Dataset records
Content starts
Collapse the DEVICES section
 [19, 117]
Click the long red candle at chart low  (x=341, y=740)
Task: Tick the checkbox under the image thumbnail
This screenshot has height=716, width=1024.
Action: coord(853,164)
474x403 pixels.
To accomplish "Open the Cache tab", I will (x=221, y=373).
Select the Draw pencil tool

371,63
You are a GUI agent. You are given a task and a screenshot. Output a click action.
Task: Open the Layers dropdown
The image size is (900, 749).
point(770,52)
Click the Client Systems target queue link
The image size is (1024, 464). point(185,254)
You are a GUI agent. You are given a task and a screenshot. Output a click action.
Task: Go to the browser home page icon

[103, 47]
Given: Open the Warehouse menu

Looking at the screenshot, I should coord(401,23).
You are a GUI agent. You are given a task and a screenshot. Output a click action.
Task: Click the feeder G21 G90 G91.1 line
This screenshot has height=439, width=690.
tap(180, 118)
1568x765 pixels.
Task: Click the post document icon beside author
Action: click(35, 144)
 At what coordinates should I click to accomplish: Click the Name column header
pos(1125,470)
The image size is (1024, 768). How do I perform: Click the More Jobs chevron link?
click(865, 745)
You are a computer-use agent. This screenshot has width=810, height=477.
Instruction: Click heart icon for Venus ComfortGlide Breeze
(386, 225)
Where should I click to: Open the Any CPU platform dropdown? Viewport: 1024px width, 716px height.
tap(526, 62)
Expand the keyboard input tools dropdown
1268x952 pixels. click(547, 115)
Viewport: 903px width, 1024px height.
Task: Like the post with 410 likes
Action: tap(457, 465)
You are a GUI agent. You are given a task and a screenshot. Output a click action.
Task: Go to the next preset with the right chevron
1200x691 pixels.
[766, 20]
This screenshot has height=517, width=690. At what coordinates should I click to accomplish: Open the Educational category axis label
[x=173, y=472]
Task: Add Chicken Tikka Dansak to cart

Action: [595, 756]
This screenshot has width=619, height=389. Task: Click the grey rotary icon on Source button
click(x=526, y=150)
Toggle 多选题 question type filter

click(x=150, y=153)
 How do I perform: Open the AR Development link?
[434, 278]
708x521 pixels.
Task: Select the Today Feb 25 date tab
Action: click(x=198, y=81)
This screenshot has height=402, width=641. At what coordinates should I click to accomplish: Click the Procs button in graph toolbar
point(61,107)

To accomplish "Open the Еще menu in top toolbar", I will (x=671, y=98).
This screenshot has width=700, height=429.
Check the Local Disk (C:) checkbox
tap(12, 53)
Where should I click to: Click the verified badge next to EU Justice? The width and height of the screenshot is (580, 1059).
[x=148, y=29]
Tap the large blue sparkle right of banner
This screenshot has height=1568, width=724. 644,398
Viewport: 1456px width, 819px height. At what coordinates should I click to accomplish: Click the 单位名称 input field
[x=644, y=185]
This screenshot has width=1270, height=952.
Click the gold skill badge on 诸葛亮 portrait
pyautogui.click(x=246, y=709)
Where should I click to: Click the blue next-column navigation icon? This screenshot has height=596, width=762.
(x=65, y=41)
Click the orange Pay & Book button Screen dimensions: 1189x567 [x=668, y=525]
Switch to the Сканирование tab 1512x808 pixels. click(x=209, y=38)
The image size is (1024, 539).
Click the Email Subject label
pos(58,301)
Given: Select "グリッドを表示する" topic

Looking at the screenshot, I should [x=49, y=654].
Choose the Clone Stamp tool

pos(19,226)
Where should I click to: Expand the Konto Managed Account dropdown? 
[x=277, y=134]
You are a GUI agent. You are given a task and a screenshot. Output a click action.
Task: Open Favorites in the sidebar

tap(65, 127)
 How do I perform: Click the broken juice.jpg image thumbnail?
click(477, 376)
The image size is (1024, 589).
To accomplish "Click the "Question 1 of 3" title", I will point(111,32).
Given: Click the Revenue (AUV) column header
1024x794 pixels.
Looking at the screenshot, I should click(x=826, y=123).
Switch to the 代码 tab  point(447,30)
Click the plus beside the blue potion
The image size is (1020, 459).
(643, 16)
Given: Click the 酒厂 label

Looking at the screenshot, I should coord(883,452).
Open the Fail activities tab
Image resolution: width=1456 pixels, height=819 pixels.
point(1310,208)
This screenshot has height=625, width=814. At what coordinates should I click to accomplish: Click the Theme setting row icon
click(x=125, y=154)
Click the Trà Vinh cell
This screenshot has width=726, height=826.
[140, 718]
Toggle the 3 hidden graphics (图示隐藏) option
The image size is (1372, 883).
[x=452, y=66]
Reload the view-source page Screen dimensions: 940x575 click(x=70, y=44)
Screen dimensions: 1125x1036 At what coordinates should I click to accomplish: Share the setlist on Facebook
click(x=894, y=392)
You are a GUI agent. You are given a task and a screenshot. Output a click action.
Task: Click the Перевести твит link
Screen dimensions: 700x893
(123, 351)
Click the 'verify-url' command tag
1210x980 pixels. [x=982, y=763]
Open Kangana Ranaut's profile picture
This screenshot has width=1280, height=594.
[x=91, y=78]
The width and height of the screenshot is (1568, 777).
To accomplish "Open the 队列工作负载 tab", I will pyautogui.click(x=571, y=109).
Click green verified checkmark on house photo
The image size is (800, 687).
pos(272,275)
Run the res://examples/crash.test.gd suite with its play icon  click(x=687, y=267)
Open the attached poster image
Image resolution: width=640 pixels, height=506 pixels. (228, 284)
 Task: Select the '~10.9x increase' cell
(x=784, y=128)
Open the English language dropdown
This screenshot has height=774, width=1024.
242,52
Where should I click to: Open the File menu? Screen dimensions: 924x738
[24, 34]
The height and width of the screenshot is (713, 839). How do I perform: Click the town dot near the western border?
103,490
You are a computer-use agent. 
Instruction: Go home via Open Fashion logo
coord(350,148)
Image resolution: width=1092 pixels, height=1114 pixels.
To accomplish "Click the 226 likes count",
Content ends
> _TASK STATEMENT_
Could I ask you to return the records exactly and in full?

> _RESPONSE TO THE EXERCISE_
Collapse the DEVICES section
 [19, 117]
Click the long red candle at chart low  (x=341, y=740)
Task: Tick the checkbox under the image thumbnail
This screenshot has height=716, width=1024.
Action: coord(853,164)
474x403 pixels.
To accomplish "Open the Cache tab", I will (x=221, y=373).
Select the Draw pencil tool

371,63
You are a GUI agent. You are given a task and a screenshot. Output a click action.
Task: Open the Layers dropdown
The image size is (900, 749).
point(770,52)
Click the Client Systems target queue link
The image size is (1024, 464). point(185,254)
You are a GUI agent. You are given a task and a screenshot. Output a click action.
Task: Go to the browser home page icon

[103, 47]
Given: Open the Warehouse menu

Looking at the screenshot, I should coord(401,23).
You are a GUI agent. You are given a task and a screenshot. Output a click action.
Task: Click the feeder G21 G90 G91.1 line
This screenshot has height=439, width=690.
tap(180, 118)
1568x765 pixels.
Task: Click the post document icon beside author
Action: click(35, 144)
 At what coordinates should I click to accomplish: Click the Name column header
pos(1125,470)
The image size is (1024, 768). How do I perform: Click the More Jobs chevron link?
click(865, 745)
You are a computer-use agent. This screenshot has width=810, height=477.
Instruction: Click heart icon for Venus ComfortGlide Breeze
(386, 225)
Where should I click to: Open the Any CPU platform dropdown? Viewport: 1024px width, 716px height.
tap(526, 62)
Expand the keyboard input tools dropdown
1268x952 pixels. click(547, 115)
Viewport: 903px width, 1024px height.
Task: Like the post with 410 likes
Action: tap(457, 465)
You are a GUI agent. You are given a task and a screenshot. Output a click action.
Task: Go to the next preset with the right chevron
1200x691 pixels.
[766, 20]
This screenshot has height=517, width=690. At what coordinates should I click to accomplish: Open the Educational category axis label
[x=173, y=472]
Task: Add Chicken Tikka Dansak to cart

Action: [595, 756]
This screenshot has width=619, height=389. Task: Click the grey rotary icon on Source button
click(x=526, y=150)
Toggle 多选题 question type filter

click(x=150, y=153)
 How do I perform: Open the AR Development link?
[434, 278]
708x521 pixels.
Task: Select the Today Feb 25 date tab
Action: click(x=198, y=81)
This screenshot has height=402, width=641. At what coordinates should I click to accomplish: Click the Procs button in graph toolbar
point(61,107)

To accomplish "Open the Еще menu in top toolbar", I will (x=671, y=98).
This screenshot has width=700, height=429.
Check the Local Disk (C:) checkbox
tap(12, 53)
Where should I click to: Click the verified badge next to EU Justice? The width and height of the screenshot is (580, 1059).
[x=148, y=29]
Tap the large blue sparkle right of banner
This screenshot has height=1568, width=724. 644,398
Viewport: 1456px width, 819px height. At what coordinates should I click to accomplish: Click the 单位名称 input field
[x=644, y=185]
This screenshot has width=1270, height=952.
Click the gold skill badge on 诸葛亮 portrait
pyautogui.click(x=246, y=709)
Where should I click to: Click the blue next-column navigation icon? This screenshot has height=596, width=762.
(x=65, y=41)
Click the orange Pay & Book button Screen dimensions: 1189x567 [x=668, y=525]
Switch to the Сканирование tab 1512x808 pixels. click(x=209, y=38)
The image size is (1024, 539).
Click the Email Subject label
pos(58,301)
Given: Select "グリッドを表示する" topic

Looking at the screenshot, I should [x=49, y=654].
Choose the Clone Stamp tool

pos(19,226)
Where should I click to: Expand the Konto Managed Account dropdown? 
[x=277, y=134]
You are a GUI agent. You are given a task and a screenshot. Output a click action.
Task: Open Favorites in the sidebar

tap(65, 127)
 How do I perform: Click the broken juice.jpg image thumbnail?
click(477, 376)
The image size is (1024, 589).
To accomplish "Click the "Question 1 of 3" title", I will point(111,32).
Given: Click the Revenue (AUV) column header
1024x794 pixels.
Looking at the screenshot, I should click(x=826, y=123).
Switch to the 代码 tab  point(447,30)
Click the plus beside the blue potion
The image size is (1020, 459).
(643, 16)
Given: Click the 酒厂 label

Looking at the screenshot, I should coord(883,452).
Open the Fail activities tab
Image resolution: width=1456 pixels, height=819 pixels.
point(1310,208)
This screenshot has height=625, width=814. At what coordinates should I click to accomplish: Click the Theme setting row icon
click(x=125, y=154)
Click the Trà Vinh cell
This screenshot has width=726, height=826.
[140, 718]
Toggle the 3 hidden graphics (图示隐藏) option
The image size is (1372, 883).
[x=452, y=66]
Reload the view-source page Screen dimensions: 940x575 click(x=70, y=44)
Screen dimensions: 1125x1036 At what coordinates should I click to accomplish: Share the setlist on Facebook
click(x=894, y=392)
You are a GUI agent. You are given a task and a screenshot. Output a click action.
Task: Click the Перевести твит link
Screen dimensions: 700x893
(123, 351)
Click the 'verify-url' command tag
1210x980 pixels. [x=982, y=763]
Open Kangana Ranaut's profile picture
This screenshot has width=1280, height=594.
[x=91, y=78]
The width and height of the screenshot is (1568, 777).
To accomplish "Open the 队列工作负载 tab", I will pyautogui.click(x=571, y=109).
Click green verified checkmark on house photo
The image size is (800, 687).
pos(272,275)
Run the res://examples/crash.test.gd suite with its play icon  click(x=687, y=267)
Open the attached poster image
Image resolution: width=640 pixels, height=506 pixels. (228, 284)
 Task: Select the '~10.9x increase' cell
(x=784, y=128)
Open the English language dropdown
This screenshot has height=774, width=1024.
242,52
Where should I click to: Open the File menu? Screen dimensions: 924x738
[24, 34]
The height and width of the screenshot is (713, 839). How do I perform: Click the town dot near the western border?
103,490
You are a computer-use agent. 
Instruction: Go home via Open Fashion logo
coord(350,148)
Image resolution: width=1092 pixels, height=1114 pixels.
To accomplish "Click the 226 likes count",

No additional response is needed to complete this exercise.